*Task requirements*
Lines with the word "bell" in them must be copied from the records below.

*Listed entries*
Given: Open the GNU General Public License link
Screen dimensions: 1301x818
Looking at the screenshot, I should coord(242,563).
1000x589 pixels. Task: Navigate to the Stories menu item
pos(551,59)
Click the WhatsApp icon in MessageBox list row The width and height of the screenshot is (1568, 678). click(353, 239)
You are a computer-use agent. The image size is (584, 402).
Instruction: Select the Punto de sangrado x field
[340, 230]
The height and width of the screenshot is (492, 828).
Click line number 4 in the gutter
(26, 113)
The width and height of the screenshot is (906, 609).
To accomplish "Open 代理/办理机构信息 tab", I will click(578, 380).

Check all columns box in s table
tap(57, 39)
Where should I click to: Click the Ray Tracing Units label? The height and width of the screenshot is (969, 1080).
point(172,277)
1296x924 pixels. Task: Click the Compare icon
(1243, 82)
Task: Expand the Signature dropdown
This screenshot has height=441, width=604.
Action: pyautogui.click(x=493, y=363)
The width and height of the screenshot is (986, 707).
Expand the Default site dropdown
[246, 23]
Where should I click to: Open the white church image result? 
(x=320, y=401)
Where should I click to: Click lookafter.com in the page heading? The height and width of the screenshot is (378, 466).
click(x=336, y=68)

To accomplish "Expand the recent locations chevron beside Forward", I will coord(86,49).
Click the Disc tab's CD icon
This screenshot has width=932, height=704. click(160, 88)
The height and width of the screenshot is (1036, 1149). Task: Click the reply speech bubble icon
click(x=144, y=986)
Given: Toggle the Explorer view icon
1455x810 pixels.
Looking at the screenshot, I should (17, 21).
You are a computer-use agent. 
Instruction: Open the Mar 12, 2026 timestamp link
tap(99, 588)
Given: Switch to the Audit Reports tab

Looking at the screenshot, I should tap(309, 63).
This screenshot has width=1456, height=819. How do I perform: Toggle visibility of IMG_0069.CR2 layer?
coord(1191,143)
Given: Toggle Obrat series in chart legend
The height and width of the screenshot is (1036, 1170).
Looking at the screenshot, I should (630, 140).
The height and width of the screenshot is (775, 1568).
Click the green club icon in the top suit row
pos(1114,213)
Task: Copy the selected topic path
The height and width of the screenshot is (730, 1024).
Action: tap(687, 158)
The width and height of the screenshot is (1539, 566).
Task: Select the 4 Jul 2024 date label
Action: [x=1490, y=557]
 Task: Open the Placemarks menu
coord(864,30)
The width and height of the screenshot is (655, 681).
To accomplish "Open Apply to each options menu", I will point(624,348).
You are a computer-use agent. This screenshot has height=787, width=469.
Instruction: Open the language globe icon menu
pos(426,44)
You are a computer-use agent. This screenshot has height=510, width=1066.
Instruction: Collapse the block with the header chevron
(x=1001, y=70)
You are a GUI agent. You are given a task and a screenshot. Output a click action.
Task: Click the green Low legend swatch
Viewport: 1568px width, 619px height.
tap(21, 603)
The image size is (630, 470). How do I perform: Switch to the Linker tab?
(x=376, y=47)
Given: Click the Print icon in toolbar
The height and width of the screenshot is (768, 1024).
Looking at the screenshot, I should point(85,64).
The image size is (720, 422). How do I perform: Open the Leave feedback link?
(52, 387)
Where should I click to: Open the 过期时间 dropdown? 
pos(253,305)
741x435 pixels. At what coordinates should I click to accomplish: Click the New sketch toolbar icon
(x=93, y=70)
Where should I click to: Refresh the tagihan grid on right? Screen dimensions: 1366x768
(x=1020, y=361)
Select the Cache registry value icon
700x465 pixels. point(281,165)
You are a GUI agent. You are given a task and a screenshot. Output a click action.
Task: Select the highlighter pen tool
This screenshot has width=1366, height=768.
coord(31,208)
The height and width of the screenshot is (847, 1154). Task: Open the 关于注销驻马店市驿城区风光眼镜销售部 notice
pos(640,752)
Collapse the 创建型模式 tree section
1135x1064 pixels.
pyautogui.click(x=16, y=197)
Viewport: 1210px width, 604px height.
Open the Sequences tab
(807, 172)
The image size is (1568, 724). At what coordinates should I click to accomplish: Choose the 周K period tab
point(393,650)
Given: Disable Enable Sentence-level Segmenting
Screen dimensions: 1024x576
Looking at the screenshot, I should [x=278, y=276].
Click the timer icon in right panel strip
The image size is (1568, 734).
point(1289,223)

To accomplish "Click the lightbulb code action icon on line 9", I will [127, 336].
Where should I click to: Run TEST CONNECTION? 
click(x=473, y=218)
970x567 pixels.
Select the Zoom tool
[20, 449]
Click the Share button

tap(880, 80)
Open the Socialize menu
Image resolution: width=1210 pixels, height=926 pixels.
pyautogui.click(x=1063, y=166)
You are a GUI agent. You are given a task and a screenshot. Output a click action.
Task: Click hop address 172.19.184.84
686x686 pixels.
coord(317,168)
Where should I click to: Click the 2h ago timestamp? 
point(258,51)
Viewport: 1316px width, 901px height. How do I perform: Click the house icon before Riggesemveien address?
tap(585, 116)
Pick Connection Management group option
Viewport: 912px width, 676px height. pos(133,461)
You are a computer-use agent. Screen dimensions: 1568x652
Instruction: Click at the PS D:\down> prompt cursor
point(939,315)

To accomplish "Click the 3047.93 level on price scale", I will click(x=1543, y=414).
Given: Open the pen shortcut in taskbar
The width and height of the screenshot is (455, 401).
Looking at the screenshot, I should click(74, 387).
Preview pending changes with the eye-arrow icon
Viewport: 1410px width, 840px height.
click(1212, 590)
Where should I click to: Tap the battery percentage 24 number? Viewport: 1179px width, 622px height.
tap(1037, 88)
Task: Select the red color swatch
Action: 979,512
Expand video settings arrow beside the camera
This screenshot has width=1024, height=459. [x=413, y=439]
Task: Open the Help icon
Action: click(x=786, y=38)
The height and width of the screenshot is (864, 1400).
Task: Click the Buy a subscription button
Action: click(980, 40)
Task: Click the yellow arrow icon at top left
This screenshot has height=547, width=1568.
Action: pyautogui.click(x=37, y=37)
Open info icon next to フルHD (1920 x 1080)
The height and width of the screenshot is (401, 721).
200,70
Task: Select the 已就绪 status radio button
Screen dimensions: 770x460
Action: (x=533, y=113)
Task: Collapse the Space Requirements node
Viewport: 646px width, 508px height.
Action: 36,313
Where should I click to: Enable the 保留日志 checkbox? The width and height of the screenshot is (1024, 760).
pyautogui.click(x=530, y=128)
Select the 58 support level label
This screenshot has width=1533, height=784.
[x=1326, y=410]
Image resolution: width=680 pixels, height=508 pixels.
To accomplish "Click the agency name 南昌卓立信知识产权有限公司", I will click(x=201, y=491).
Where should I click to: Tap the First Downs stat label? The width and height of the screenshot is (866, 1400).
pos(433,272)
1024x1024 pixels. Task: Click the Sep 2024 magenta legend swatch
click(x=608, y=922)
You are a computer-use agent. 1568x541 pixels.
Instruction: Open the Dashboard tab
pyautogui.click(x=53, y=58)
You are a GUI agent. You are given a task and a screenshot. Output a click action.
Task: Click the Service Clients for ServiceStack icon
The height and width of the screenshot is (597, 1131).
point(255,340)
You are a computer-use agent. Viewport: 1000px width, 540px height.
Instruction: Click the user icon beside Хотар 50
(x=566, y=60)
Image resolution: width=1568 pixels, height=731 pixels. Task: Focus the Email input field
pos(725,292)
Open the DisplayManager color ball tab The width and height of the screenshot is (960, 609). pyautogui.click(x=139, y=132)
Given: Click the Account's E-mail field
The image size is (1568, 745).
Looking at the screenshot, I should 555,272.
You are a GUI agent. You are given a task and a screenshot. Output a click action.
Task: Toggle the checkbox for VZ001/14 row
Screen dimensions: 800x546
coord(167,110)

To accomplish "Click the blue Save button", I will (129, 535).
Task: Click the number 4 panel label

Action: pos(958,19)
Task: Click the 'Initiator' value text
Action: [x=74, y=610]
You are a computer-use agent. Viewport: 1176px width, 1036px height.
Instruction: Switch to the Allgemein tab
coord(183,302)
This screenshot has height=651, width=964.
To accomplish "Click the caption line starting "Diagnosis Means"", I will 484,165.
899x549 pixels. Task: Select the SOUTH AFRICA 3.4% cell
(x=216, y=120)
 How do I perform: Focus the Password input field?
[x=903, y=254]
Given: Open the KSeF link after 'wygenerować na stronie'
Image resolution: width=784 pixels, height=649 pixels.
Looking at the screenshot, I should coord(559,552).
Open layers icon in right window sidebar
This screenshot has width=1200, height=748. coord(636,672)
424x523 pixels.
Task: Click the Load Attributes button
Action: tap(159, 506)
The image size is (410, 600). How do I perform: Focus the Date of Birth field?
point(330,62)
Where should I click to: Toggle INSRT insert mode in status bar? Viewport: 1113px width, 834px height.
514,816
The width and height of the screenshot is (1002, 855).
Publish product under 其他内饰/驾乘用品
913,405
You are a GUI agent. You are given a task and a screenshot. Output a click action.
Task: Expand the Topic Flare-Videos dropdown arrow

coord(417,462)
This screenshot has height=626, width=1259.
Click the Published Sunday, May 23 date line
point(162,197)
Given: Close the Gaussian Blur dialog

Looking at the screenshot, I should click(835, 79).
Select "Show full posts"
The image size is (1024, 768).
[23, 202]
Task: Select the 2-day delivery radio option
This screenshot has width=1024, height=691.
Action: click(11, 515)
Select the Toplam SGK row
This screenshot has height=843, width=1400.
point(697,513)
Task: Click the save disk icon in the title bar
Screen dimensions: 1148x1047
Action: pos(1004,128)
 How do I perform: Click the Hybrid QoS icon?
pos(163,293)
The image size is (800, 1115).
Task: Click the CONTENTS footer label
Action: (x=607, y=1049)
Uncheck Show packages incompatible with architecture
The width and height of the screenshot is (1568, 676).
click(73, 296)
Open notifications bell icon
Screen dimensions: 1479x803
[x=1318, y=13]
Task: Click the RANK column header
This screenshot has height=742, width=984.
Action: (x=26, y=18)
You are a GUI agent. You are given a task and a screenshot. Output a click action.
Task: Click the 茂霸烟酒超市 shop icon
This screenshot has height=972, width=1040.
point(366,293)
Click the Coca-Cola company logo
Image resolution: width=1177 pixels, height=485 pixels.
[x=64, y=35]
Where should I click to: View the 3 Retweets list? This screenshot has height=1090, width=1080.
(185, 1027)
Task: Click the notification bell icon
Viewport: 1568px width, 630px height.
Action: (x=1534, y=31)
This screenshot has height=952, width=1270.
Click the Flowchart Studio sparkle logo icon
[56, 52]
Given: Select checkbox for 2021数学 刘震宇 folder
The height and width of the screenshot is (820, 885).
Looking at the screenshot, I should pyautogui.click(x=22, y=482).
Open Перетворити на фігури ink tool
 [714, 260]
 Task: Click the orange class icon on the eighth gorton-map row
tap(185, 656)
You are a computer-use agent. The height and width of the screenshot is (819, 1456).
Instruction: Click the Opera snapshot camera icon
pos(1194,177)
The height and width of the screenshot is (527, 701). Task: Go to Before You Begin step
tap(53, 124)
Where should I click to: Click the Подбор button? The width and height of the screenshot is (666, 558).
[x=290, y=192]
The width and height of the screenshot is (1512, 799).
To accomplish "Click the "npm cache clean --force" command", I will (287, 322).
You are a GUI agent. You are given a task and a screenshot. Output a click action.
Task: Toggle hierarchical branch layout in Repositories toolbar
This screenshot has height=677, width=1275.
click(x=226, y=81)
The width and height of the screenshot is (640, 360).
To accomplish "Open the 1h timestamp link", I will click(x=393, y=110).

*Your response*
Open notifications bell icon
Task: Click the notification bell icon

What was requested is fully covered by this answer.